_Assigned task:_
Look below. Copy each line that has "computer" in it.

_Source data:_
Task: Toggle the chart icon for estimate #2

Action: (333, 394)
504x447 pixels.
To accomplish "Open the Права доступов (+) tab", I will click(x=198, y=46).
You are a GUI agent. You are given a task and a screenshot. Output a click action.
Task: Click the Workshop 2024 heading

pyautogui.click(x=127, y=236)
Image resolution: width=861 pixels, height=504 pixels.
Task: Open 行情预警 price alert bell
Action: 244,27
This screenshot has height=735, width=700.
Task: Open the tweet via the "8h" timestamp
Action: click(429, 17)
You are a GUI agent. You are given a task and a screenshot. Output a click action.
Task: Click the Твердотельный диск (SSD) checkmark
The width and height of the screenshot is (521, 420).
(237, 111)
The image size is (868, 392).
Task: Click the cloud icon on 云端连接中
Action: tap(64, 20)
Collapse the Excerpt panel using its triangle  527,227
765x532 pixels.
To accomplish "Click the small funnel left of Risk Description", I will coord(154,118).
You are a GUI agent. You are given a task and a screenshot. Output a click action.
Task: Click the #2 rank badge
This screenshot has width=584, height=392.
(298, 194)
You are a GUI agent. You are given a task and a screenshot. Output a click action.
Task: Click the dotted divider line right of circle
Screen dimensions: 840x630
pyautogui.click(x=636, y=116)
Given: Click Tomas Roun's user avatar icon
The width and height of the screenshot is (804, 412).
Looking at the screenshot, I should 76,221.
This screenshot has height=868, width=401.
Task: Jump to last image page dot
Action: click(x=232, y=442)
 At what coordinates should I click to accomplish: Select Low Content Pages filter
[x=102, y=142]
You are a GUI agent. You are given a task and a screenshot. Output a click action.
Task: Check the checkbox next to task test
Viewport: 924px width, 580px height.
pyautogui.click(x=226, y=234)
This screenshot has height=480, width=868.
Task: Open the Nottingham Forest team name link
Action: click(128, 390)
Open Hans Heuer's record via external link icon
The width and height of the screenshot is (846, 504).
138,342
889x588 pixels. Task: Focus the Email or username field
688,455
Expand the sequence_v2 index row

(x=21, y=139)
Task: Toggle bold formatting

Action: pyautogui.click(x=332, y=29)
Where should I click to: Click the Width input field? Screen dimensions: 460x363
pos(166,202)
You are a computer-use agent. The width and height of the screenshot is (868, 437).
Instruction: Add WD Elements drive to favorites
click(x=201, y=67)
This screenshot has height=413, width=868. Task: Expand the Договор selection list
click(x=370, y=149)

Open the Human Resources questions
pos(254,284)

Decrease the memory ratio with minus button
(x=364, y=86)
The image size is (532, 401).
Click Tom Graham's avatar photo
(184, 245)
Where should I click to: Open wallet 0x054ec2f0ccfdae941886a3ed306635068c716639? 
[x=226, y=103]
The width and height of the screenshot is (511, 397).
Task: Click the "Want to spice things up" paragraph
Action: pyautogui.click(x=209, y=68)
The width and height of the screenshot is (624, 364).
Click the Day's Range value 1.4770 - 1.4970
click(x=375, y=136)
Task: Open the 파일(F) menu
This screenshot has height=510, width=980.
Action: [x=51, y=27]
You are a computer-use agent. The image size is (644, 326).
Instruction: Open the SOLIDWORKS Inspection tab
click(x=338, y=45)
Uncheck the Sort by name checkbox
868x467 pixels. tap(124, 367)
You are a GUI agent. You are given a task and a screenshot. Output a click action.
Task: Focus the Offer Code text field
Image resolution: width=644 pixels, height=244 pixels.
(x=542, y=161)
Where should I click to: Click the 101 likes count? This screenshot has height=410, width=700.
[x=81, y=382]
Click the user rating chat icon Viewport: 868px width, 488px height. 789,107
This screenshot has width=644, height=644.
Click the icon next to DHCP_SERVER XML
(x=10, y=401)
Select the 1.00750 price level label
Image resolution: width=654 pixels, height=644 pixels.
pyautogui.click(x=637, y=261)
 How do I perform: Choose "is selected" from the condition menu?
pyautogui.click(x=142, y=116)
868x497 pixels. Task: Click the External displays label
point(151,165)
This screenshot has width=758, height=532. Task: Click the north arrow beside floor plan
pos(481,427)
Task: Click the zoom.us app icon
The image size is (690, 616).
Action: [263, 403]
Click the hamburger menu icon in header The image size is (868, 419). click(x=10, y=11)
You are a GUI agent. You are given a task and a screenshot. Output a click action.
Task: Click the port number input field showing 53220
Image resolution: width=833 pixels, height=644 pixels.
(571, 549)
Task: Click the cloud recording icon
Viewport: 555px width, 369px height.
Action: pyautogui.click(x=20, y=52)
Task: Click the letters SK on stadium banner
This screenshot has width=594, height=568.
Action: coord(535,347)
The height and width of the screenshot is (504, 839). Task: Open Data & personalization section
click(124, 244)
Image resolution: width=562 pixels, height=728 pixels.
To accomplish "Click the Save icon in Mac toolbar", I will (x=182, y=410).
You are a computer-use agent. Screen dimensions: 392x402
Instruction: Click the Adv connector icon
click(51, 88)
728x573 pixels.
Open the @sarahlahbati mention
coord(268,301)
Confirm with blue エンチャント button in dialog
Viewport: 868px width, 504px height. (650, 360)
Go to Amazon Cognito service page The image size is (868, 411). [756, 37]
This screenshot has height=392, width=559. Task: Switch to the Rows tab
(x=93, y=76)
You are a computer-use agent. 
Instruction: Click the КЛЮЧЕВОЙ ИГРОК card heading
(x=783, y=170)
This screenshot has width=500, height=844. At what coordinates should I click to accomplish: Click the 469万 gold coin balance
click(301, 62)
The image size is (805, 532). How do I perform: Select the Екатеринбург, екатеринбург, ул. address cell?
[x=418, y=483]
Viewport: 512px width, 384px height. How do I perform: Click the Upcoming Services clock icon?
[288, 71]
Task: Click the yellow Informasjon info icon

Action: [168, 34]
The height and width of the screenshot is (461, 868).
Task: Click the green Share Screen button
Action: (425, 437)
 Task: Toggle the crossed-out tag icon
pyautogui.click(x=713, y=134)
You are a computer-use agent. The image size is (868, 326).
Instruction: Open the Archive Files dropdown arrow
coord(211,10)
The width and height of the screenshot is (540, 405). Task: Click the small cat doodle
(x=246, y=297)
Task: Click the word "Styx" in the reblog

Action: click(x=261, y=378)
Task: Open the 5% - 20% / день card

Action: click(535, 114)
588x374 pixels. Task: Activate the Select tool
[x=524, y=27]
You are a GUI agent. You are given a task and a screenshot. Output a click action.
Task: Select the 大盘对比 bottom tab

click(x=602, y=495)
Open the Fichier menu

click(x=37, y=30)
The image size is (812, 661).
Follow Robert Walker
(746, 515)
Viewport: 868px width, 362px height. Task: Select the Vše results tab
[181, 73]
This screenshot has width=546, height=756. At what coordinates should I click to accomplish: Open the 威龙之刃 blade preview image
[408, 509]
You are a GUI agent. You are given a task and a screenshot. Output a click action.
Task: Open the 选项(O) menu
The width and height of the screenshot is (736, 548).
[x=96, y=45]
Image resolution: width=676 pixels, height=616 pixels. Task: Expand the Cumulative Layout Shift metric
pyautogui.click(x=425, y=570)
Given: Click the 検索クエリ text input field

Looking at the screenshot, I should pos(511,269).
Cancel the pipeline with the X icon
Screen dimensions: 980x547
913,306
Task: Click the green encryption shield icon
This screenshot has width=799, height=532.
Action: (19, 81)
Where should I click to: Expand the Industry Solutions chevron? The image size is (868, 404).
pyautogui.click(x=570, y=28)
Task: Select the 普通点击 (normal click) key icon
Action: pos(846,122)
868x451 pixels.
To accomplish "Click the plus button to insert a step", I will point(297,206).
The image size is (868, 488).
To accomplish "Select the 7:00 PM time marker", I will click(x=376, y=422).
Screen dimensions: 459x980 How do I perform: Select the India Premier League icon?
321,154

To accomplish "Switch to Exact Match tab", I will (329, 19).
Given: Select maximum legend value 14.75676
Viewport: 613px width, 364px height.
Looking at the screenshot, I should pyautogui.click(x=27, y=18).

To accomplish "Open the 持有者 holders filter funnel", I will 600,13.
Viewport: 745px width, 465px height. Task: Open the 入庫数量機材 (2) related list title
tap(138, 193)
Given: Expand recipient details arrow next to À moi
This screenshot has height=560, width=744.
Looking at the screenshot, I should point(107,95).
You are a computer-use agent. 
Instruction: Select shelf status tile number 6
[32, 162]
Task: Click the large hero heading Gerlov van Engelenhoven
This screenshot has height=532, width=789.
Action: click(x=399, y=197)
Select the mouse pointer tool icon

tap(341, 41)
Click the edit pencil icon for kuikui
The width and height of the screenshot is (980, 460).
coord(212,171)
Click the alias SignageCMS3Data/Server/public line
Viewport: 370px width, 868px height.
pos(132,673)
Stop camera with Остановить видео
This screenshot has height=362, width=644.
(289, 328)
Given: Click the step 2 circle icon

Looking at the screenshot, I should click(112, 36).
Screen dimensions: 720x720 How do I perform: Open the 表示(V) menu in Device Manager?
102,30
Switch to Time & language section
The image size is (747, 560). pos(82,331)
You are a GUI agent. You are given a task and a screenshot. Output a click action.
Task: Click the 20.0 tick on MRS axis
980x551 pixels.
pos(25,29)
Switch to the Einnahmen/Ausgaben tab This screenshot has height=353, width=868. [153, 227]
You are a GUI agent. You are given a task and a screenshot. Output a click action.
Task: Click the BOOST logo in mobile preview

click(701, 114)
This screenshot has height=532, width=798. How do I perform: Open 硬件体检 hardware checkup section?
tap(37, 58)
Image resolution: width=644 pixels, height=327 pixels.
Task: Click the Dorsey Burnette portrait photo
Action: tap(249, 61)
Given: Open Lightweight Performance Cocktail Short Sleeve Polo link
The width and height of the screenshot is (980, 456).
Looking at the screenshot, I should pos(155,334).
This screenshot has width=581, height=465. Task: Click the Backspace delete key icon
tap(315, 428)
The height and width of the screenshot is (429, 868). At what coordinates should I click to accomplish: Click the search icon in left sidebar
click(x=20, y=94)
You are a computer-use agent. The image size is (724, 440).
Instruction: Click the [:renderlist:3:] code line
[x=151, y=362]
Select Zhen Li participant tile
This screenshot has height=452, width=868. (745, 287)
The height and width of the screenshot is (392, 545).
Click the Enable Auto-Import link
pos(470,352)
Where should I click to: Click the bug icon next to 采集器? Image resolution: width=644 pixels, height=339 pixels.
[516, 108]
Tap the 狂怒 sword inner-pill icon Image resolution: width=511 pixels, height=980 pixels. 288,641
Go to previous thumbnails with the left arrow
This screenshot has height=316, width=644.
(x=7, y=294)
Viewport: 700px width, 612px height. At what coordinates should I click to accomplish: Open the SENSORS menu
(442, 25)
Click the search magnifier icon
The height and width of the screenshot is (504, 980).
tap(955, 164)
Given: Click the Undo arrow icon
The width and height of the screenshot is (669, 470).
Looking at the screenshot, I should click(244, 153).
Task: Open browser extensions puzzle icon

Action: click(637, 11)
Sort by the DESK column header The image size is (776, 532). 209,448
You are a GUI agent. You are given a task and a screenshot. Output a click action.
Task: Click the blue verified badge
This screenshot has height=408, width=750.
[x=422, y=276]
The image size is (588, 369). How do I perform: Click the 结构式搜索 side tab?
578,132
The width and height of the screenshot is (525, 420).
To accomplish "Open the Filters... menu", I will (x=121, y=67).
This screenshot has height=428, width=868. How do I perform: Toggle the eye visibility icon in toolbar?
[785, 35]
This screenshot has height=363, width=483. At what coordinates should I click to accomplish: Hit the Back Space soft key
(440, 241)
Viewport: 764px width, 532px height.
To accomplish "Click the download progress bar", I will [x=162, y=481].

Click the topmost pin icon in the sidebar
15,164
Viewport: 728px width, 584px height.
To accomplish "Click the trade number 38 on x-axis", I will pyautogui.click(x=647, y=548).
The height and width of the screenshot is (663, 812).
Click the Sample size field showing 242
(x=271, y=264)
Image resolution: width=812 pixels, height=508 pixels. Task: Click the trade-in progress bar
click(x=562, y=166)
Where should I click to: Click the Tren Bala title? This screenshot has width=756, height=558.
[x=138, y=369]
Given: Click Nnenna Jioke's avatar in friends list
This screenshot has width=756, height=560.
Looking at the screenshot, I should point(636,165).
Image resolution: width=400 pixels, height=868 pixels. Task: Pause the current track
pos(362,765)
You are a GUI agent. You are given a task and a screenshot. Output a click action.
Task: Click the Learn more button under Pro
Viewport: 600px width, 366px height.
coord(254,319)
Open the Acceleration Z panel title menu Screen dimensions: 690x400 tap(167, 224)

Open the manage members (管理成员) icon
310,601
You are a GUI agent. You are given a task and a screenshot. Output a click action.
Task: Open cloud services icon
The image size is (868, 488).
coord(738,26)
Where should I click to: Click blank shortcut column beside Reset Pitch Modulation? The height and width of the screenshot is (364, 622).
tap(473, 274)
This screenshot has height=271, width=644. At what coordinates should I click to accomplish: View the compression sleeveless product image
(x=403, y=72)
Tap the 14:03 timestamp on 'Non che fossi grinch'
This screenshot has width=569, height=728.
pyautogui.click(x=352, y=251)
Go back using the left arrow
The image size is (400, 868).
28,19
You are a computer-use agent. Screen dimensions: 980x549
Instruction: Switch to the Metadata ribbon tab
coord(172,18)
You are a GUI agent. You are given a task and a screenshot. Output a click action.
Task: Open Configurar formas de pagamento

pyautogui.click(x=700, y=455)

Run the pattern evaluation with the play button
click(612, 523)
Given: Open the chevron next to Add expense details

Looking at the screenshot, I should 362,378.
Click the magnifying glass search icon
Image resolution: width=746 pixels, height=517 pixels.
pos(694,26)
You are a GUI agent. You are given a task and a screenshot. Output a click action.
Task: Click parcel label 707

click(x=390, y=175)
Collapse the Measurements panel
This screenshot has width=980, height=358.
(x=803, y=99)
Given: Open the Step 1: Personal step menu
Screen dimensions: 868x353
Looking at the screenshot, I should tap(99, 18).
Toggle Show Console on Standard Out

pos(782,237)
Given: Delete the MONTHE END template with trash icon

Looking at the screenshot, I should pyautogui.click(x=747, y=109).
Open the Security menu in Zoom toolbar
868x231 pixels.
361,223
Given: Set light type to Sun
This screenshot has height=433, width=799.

_Output:_
You are a computer-use agent. The width and height of the screenshot is (868, 437).
You are a computer-use agent. The image size is (644, 326).
You are a computer-use agent. Screen dimensions: 392x402
You are a computer-use agent. 
You are a computer-use agent. The image size is (868, 326).
You are a computer-use agent. 
You are a computer-use agent. The image size is (724, 440).
You are a computer-use agent. Screen dimensions: 980x549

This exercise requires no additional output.